Kedua, lanjut Buya Amirsyah, KH Ali Yafie adalah tokoh MUI yang teguh pendirian untuk memandu umat dan bangsa dan menghadapi setiap ujian dan tantangan.
“Beliau adalah tokoh senior di Nahdlatul Ulama sejak beliau menjadi Rais Aam kemudian Rais Aam diteruskan oleh Kiai Sahal Mahfudz. Kedua tokoh yang sangat fakih sudah kembali kehadirat Allah semoga husnul khotimah,” papar Sekjen MUI pusat ini.
Selain itu, Buya Amirsyah juga mengatakan bahwa KH Ali Yafie memiliki pemikiran yang relevan. Ali Ya’fie menggagas fiqih lingkungan.
Menurut Ali Yafie, jika selama ini ada lima komponen hidup yang harus dipelihara oleh seluruh manusia yakni hifdzul nafs (menjaga jiwa), hifdzul aql (menjaga akal), hifdzul maal (menjaga harta), hifdzul nasl (menjaga keturunan) dan hifdzud diin (menjaga agama).

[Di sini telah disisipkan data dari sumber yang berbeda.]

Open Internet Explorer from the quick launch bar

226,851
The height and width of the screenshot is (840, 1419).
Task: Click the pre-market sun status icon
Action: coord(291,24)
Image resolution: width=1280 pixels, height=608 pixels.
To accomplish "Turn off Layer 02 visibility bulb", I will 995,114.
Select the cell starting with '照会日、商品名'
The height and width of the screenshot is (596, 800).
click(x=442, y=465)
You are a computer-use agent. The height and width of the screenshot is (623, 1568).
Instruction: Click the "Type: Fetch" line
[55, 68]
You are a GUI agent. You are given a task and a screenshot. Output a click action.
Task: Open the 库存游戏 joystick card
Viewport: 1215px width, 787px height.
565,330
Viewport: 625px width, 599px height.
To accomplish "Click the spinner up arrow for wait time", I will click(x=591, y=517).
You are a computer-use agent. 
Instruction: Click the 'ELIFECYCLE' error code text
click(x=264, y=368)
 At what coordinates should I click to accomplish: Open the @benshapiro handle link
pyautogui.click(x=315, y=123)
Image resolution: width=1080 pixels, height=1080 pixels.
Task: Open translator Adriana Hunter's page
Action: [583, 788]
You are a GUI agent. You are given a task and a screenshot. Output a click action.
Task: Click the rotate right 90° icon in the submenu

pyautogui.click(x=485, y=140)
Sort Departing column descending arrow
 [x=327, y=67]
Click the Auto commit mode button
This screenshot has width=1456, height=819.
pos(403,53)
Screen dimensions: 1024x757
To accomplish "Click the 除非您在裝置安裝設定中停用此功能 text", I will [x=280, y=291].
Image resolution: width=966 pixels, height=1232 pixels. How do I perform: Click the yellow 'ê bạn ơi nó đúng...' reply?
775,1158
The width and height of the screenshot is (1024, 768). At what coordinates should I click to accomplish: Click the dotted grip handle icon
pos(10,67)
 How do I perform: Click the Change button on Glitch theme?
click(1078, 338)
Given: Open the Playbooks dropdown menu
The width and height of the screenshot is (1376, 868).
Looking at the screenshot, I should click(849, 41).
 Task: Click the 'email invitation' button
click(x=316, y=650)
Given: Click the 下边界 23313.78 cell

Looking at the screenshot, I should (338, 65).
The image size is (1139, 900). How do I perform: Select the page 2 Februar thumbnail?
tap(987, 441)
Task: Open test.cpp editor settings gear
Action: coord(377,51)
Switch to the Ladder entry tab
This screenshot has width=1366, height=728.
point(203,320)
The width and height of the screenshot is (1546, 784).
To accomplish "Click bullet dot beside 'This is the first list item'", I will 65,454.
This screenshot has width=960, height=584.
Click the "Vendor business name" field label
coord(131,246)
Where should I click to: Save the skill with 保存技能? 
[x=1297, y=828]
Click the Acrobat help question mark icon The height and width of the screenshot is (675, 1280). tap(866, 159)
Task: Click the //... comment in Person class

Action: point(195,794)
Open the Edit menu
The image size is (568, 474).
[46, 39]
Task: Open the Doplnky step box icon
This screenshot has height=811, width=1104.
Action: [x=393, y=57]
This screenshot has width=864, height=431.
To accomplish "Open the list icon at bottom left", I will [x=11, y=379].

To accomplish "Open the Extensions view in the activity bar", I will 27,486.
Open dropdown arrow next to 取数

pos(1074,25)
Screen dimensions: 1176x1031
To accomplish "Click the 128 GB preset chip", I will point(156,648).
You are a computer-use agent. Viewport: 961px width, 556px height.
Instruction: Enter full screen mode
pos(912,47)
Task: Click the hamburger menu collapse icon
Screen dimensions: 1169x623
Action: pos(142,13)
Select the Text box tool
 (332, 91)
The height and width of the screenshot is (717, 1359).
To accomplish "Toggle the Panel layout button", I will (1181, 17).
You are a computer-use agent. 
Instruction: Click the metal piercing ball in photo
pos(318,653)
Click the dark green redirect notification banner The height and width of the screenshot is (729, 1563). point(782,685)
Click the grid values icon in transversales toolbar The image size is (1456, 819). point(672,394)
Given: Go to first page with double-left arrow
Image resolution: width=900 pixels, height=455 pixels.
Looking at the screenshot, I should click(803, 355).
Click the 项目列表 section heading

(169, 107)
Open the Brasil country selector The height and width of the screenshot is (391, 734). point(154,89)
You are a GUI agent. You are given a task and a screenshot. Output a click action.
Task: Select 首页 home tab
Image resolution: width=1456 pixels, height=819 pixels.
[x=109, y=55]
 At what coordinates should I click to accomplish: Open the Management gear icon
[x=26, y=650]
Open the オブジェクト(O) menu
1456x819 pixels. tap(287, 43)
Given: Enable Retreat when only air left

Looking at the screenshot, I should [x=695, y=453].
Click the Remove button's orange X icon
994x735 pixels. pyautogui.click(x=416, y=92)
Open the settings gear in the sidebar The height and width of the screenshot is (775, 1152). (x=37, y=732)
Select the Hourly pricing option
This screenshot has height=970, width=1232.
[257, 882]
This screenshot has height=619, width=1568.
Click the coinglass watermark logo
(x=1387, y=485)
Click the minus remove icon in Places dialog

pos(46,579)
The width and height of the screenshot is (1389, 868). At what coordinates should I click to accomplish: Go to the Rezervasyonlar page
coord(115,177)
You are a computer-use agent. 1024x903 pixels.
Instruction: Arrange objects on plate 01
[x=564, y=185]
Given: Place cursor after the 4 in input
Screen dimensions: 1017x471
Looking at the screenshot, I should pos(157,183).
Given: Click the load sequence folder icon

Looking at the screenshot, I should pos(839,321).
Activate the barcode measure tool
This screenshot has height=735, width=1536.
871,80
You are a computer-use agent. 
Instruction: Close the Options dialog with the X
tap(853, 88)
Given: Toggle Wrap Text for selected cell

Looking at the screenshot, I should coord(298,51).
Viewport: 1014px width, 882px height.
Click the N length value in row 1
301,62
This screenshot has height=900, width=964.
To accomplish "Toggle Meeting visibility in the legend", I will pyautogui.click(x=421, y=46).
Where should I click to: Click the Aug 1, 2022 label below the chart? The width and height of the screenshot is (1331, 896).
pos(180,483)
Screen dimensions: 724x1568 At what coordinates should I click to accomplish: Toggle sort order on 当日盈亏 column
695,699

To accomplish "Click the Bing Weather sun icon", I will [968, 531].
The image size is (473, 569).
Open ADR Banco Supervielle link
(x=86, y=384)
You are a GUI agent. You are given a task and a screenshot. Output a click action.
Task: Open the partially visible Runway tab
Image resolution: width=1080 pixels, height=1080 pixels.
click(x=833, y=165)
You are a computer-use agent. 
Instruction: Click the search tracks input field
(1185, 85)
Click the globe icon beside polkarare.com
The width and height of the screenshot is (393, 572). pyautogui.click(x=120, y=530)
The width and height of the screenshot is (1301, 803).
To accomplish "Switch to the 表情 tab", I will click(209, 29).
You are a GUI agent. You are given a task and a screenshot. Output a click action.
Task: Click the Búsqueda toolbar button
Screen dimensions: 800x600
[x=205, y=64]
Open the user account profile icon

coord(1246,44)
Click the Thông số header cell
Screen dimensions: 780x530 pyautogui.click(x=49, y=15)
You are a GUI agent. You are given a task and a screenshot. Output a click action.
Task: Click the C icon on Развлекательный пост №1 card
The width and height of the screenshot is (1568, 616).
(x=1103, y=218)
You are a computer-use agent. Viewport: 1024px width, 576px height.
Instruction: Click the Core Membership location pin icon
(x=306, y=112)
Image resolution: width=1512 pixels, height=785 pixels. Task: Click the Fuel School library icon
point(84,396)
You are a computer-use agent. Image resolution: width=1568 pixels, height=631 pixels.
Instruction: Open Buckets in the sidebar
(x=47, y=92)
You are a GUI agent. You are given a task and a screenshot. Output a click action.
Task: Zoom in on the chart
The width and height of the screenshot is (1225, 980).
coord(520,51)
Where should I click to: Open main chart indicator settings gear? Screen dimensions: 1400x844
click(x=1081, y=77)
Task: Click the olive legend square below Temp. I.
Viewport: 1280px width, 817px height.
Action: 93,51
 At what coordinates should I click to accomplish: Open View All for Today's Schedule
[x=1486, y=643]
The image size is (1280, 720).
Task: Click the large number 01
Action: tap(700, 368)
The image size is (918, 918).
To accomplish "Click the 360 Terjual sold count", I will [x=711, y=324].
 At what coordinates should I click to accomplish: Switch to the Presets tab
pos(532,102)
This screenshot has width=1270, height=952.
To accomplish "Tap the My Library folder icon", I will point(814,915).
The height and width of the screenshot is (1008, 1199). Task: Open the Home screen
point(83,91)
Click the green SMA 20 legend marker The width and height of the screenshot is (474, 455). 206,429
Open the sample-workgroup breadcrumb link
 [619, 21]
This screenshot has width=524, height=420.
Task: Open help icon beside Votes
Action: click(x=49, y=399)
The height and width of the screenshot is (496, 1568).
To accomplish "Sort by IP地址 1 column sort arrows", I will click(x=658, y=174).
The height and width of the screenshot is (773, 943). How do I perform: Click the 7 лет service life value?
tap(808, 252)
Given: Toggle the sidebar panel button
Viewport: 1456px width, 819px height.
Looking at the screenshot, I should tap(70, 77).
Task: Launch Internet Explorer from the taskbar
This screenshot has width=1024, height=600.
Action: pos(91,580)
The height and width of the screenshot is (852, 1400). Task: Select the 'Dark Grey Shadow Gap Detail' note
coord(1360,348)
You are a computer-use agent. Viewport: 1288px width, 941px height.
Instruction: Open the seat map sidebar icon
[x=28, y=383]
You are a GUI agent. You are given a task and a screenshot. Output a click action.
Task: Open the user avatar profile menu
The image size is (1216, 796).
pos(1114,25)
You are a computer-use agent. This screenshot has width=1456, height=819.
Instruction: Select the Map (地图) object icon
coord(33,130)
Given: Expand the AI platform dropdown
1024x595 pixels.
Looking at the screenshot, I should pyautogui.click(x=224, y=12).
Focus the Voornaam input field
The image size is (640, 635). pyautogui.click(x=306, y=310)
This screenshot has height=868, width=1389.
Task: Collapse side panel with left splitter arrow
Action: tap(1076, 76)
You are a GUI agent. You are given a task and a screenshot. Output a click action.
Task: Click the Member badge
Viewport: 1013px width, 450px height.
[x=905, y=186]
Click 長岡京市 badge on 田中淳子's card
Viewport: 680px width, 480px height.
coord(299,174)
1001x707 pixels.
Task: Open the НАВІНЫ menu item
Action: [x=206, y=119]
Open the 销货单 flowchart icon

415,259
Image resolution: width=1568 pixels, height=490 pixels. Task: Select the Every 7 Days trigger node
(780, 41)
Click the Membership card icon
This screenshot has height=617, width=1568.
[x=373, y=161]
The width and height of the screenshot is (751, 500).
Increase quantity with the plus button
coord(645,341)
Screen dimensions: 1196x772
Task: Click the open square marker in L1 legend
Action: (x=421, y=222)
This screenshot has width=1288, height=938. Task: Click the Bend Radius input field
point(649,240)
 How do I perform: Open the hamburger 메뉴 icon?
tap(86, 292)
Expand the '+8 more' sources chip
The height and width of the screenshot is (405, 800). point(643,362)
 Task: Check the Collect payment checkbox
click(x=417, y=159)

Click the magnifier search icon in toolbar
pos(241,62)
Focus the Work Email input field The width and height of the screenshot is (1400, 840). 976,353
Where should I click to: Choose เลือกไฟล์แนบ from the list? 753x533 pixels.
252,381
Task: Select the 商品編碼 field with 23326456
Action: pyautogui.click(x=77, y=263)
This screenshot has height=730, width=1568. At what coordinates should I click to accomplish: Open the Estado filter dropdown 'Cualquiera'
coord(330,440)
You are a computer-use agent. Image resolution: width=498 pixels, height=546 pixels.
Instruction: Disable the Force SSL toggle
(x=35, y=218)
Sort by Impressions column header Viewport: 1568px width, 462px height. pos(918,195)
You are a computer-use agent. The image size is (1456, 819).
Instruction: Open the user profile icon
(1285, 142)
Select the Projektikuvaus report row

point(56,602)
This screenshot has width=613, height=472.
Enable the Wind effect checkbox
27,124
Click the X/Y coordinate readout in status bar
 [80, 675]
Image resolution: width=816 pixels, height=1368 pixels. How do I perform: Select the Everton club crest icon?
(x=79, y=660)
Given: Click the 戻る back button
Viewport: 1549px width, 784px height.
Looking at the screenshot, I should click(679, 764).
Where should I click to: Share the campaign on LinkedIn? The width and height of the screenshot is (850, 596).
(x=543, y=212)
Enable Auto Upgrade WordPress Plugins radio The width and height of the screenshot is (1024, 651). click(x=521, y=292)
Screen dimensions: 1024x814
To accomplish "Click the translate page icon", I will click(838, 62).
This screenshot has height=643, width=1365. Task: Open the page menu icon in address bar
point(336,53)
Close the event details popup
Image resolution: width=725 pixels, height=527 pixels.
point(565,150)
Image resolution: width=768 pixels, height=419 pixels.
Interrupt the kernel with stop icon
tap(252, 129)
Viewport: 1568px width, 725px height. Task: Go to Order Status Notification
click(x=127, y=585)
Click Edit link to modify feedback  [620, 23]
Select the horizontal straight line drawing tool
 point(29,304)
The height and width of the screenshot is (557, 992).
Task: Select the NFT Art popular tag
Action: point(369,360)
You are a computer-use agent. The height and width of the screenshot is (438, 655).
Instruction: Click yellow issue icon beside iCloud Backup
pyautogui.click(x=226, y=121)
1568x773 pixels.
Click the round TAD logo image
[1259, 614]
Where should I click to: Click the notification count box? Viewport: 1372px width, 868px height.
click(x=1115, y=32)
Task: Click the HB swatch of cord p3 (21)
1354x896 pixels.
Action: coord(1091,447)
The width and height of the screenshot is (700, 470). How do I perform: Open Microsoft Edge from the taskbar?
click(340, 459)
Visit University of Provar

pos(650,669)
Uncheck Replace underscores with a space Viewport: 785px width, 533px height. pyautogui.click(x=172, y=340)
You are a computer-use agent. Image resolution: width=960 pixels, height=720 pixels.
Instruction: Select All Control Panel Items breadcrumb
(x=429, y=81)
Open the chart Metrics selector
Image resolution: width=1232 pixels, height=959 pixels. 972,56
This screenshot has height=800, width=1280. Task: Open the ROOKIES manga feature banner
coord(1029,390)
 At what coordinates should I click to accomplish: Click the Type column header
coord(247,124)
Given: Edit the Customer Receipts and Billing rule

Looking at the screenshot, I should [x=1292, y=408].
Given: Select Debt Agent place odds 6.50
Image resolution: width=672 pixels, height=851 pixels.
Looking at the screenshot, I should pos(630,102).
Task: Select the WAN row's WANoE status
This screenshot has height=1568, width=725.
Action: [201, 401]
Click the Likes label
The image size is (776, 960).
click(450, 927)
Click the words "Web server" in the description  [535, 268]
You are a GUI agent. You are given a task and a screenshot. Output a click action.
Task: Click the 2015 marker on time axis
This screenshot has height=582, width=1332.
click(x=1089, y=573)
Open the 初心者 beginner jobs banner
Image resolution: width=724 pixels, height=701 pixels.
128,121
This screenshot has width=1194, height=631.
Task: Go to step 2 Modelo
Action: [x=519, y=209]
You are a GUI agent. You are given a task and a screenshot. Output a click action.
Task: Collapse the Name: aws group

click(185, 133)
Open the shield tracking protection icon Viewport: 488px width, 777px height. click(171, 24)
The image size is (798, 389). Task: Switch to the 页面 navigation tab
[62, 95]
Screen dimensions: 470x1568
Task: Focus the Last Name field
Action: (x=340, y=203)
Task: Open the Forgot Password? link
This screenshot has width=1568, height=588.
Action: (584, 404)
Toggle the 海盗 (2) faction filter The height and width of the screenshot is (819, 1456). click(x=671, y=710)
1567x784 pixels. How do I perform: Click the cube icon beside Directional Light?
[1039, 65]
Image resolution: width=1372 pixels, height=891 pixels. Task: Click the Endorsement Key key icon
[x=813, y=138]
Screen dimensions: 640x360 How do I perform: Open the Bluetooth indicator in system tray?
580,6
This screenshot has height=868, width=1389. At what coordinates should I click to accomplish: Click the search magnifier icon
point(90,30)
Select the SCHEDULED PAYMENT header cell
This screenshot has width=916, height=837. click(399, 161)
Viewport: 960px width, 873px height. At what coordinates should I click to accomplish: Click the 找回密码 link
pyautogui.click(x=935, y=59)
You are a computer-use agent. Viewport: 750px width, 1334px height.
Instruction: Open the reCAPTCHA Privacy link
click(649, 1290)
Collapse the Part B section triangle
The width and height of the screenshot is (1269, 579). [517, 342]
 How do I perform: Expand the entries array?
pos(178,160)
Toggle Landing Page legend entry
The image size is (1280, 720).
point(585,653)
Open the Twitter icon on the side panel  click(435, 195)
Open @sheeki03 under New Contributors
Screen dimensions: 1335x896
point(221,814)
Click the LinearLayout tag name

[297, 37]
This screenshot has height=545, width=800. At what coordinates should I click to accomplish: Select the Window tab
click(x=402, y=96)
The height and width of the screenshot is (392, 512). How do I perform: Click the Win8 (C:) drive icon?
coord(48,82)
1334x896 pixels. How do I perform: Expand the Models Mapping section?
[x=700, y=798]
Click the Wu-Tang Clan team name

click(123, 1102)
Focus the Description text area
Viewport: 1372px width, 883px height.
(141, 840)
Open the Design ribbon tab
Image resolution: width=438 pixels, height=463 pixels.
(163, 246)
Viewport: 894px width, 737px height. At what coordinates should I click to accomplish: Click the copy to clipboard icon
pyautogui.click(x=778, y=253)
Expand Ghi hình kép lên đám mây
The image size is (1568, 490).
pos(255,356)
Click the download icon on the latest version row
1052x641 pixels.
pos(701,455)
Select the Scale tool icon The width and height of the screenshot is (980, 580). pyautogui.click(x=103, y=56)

Sekarang ini, ada hal yang menjadi masalah besar dan harus diberi tempat perkembangannya, yaitu kerusakan lingkungan hidup.
“Jadi kalau kita dalam kaidah mengatakan perlu ada hifdzul nafs atau hifdzud diin, maka sekarang ini patut kita masukkan ke dasar agama adalah hifdzul bi-ah (memelihara lingkungan hidup),” terang Buya menyampaikan pemikiran Ali Yafie.
“Hal ini sangat relevan dangan terjadinya pemanasan global yang mengancam jiwa dan keselamatan umat manusia. Mari kita lestarikan lingkungan demi anak cucu kita,” pungkasnya.